ACTION ITEM: Starting with the line that contains "Open the red Create PDF tool" and stopping after the line that contains "You are a computer-use agent. Image", copy the entries below exactly. Include nothing else.

GIVEN DATA:

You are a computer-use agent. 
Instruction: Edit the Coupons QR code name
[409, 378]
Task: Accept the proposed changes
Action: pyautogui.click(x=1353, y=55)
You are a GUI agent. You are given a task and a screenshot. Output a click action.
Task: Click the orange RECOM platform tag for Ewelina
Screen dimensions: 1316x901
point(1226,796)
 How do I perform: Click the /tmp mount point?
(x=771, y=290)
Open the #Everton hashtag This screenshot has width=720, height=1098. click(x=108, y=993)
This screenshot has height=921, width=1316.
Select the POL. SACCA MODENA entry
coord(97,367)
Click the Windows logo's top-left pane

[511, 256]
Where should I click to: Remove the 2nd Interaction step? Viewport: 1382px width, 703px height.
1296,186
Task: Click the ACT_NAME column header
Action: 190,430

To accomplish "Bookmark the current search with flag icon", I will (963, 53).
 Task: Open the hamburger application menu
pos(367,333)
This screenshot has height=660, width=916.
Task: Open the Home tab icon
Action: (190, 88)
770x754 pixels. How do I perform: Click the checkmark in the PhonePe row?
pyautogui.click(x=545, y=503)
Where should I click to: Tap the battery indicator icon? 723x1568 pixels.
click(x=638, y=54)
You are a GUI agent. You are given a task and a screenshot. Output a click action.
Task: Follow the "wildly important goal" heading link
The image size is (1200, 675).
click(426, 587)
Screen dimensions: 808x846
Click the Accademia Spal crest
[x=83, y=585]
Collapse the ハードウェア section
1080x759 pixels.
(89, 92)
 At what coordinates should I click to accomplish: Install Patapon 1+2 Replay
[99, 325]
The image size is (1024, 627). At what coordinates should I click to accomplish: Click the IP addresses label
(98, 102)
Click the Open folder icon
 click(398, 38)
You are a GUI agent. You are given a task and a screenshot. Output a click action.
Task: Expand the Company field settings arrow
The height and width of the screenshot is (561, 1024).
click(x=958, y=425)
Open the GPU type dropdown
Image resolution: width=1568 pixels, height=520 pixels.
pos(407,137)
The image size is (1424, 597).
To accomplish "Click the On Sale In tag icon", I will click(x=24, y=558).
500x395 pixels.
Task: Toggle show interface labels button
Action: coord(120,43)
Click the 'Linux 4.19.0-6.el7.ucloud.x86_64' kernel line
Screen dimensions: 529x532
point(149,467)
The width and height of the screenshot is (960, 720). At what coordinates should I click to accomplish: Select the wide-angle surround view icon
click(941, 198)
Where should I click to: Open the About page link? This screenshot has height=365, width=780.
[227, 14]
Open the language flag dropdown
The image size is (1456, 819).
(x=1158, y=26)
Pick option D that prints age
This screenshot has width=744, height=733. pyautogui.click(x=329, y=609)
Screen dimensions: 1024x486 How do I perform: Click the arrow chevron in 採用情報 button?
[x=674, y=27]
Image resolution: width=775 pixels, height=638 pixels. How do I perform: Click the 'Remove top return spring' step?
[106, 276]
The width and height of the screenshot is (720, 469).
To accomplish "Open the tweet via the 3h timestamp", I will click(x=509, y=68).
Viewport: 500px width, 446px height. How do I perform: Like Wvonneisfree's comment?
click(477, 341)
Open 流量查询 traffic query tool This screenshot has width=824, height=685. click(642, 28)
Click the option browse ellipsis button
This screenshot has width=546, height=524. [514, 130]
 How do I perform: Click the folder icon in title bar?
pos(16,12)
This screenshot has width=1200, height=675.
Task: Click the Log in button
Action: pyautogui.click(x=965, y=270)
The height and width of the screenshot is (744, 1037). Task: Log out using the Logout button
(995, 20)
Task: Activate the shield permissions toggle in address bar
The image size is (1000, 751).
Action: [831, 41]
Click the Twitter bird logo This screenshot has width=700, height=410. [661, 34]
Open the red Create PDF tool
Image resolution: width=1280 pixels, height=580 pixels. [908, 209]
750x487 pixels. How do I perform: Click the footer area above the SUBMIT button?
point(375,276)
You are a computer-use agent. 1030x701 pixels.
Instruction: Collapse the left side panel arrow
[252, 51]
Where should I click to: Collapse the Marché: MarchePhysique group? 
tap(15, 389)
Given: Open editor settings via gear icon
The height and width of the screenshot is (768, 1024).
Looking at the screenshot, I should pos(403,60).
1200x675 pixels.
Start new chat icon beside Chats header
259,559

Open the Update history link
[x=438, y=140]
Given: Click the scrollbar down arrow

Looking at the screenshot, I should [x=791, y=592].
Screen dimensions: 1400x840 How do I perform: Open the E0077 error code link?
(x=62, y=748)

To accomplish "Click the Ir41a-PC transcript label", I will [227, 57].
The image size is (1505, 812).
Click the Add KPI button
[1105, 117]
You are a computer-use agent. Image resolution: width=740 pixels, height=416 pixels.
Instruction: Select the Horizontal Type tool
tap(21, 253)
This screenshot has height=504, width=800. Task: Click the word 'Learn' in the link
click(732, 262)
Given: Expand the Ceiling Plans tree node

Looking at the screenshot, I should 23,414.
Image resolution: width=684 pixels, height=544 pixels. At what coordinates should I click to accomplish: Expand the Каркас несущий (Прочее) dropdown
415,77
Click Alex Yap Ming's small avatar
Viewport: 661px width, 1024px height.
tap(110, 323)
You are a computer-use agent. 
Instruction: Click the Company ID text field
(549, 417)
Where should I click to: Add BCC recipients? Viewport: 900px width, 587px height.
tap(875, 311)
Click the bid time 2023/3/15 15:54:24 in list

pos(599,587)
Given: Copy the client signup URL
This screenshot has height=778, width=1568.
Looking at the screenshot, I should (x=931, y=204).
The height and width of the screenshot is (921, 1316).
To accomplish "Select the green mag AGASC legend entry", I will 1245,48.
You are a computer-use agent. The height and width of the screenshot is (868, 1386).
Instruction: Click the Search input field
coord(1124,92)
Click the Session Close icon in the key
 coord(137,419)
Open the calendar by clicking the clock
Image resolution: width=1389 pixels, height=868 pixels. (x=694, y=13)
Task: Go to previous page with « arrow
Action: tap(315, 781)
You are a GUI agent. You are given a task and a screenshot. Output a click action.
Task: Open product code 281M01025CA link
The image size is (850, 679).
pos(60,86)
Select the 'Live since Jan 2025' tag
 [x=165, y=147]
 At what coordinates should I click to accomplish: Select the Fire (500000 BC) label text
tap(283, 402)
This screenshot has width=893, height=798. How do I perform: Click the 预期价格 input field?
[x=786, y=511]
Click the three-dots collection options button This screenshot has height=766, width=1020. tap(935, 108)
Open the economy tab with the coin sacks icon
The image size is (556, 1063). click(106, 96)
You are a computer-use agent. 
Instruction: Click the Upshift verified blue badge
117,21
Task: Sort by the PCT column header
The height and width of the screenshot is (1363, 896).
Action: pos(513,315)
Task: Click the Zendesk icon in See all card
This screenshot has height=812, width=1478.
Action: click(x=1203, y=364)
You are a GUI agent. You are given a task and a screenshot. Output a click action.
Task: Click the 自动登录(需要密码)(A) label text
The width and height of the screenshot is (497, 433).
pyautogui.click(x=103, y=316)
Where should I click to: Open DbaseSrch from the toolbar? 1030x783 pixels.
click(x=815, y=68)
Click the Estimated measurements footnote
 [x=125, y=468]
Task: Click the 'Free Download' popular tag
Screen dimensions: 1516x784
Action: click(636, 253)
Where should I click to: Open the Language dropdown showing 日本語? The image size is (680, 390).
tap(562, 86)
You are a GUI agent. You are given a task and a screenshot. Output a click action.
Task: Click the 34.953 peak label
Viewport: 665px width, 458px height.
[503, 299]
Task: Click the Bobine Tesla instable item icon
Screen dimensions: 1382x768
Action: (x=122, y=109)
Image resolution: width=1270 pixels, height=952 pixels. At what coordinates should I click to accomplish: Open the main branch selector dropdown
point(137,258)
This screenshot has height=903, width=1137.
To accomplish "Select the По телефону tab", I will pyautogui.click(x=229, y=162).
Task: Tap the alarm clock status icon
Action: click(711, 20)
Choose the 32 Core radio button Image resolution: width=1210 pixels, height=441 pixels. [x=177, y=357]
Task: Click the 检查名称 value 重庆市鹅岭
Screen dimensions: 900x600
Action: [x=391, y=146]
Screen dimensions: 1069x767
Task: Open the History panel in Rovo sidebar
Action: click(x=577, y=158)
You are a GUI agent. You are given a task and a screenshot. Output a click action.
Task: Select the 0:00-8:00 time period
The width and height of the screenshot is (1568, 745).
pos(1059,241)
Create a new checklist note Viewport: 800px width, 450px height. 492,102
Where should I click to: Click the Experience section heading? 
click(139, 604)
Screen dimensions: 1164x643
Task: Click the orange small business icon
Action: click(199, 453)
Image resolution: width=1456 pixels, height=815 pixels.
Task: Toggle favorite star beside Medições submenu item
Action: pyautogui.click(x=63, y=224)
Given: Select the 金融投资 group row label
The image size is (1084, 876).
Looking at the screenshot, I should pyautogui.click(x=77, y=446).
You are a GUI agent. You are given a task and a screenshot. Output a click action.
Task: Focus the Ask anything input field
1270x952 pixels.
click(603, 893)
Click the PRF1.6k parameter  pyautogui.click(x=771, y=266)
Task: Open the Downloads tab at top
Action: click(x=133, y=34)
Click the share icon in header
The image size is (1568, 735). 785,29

RESULT FOR THIS TASK:
Open the red Create PDF tool
Image resolution: width=1280 pixels, height=580 pixels. [908, 209]
750x487 pixels. How do I perform: Click the footer area above the SUBMIT button?
point(375,276)
You are a computer-use agent. 1030x701 pixels.
Instruction: Collapse the left side panel arrow
[252, 51]
Where should I click to: Collapse the Marché: MarchePhysique group? 
tap(15, 389)
Given: Open editor settings via gear icon
The height and width of the screenshot is (768, 1024).
Looking at the screenshot, I should pos(403,60).
1200x675 pixels.
Start new chat icon beside Chats header
259,559

Open the Update history link
[x=438, y=140]
Given: Click the scrollbar down arrow

Looking at the screenshot, I should [x=791, y=592].
Screen dimensions: 1400x840 How do I perform: Open the E0077 error code link?
(x=62, y=748)

To accomplish "Click the Ir41a-PC transcript label", I will [227, 57].
The image size is (1505, 812).
Click the Add KPI button
[1105, 117]
You are a computer-use agent. Image resolution: width=740 pixels, height=416 pixels.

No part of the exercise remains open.